There are many methods that you can use to handle multithreading if you are designing a project for it.
The most general and universal is simply to "avoid a shared state." If possible, copy resources between threads, instead of making them access to the same shared copy.
If you write low-level synchronization code yourself, you must remember that you are not making absolutely any assumptions. Both the compiler and the central processor can change the order of your code, creating race conditions or dead ends, where nothing seems possible when reading the code. The only way to prevent this is with memory barriers. And remember that even the simplest operation can be related to streaming problems. Something as simple as ++i is usually not atomic, and if you access multiple i threads, you will get unpredictable results. And, of course, just because you assigned a value to a variable does not guarantee that the new value will be visible to other threads.

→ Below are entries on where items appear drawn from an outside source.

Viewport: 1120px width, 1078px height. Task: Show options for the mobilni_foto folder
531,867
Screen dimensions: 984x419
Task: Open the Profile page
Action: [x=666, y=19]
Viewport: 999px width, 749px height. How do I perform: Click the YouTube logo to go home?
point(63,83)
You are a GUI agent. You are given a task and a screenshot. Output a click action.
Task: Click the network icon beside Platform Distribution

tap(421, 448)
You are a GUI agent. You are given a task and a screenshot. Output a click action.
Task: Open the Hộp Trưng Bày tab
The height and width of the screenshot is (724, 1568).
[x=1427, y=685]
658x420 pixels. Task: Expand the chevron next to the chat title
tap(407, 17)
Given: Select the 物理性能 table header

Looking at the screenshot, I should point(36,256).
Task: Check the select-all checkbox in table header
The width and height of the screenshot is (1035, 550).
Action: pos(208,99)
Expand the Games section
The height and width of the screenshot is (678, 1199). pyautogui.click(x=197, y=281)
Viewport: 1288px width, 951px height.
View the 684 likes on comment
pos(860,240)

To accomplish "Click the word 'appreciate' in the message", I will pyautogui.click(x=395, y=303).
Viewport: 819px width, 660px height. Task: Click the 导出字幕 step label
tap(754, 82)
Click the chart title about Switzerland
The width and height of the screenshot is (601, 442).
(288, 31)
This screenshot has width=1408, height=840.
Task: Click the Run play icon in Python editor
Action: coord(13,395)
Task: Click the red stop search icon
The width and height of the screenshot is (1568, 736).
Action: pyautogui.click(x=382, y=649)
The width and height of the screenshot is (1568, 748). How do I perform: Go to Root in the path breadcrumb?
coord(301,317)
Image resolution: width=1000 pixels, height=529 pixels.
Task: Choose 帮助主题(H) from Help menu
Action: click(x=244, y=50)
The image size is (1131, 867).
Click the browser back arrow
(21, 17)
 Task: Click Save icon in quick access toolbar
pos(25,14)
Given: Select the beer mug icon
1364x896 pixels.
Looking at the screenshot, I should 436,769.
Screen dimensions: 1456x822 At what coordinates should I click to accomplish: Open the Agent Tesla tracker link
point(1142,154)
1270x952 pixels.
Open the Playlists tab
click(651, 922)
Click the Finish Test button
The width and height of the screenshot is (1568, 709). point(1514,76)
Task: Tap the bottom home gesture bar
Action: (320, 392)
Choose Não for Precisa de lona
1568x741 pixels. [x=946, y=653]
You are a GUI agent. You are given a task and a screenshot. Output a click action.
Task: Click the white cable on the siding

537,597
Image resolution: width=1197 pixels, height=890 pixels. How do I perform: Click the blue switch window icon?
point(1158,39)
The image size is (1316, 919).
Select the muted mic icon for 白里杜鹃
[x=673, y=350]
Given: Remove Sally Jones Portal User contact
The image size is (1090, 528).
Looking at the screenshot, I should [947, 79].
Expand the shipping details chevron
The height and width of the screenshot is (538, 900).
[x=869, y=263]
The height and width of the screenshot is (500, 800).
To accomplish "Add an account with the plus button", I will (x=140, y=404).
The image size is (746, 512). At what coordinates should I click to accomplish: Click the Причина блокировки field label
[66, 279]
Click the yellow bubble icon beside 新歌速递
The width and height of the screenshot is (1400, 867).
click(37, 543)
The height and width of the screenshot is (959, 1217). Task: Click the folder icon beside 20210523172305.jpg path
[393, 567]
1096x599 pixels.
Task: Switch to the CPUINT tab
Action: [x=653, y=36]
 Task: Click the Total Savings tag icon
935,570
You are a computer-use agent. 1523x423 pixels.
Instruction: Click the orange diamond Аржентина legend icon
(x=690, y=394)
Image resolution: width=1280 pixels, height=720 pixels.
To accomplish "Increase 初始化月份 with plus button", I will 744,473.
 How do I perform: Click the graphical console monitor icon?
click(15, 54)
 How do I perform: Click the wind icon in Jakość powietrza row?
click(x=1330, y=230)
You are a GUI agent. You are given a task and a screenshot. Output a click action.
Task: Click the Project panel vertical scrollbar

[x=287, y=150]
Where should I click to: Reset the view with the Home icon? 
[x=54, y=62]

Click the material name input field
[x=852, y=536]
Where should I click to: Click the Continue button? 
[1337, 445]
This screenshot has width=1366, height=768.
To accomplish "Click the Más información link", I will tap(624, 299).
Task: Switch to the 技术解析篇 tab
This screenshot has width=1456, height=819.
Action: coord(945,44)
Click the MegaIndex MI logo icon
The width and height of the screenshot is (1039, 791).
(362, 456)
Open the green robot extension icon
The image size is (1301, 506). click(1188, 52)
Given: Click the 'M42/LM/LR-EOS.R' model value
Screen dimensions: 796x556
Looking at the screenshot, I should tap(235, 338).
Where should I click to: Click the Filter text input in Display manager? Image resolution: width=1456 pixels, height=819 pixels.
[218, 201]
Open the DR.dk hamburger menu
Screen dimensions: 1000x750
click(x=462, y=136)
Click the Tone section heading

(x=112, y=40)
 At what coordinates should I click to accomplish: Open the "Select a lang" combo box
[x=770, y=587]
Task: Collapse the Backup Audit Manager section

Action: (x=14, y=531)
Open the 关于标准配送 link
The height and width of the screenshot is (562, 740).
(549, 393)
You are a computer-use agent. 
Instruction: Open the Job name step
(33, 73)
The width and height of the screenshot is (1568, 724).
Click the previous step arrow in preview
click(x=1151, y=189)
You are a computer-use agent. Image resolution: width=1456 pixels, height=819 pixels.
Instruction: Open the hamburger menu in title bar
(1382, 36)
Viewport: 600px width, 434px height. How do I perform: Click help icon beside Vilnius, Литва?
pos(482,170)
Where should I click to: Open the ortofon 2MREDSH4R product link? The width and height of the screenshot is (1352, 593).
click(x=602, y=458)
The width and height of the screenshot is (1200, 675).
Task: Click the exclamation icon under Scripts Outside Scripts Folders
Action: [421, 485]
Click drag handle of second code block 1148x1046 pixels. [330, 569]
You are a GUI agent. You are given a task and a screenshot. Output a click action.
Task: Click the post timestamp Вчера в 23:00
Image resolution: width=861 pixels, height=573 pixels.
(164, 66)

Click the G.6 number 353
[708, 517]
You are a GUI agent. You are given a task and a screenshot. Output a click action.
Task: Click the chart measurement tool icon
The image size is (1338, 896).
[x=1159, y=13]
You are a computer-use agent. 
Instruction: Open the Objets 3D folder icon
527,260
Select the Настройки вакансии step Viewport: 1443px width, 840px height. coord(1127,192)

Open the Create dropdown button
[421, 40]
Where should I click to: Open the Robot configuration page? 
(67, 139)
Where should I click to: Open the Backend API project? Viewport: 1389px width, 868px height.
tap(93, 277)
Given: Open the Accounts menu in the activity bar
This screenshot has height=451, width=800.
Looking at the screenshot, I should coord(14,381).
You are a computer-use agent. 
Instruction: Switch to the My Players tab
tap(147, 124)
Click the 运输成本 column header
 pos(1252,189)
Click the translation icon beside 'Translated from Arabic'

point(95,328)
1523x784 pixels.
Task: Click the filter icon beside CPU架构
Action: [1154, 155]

The compiler can delay, actually writing it to memory. Again, the memory barrier forces it to flush all pending memory I / O.
If I were you, I would go with a higher degree of synchronization than simple locks / mutexes / monitors / critical sections, if possible. There are several CSP libraries available for most languages ​​and platforms, including .NET and native C ++.
This usually makes race conditions and dead ends trivial to detect and fix and allows a ridiculous level of scalability. But there are some additional overheads associated with this paradigm, so each thread can get less work than using other methods. It also requires that the entire application be structured specifically for this paradigm (therefore, it is difficult to modify existing code, but since you are starting from scratch, this is less of a problem, but it will still be unfamiliar to you)
Another approach might be transactional memory . It fits easily into the traditional structure of the program, but also has some limitations, and I don’t know many product quality libraries (STM.NET was recently released and may be worth checking out. Intel has a C ++ compiler with STM extensions built into the language as well )
But no matter what approach you use, you will need to carefully think about how to divide the work into independent tasks and how to avoid cross-talk between threads. Every time two threads access the same variable, you have a potential error. And at any time when two threads access the same variable or only another variable next to the same address (for example, the next or previous element in the array) , the data must be exchanged between the kernels, be flushed from the CPU cache into memory, and then read into another kernel cache. It can be a great success.
Oh, and if you are writing an application in C ++, do not underestimate the language. You will need to learn the language in detail before you can write reliable code, much less reliable threaded code.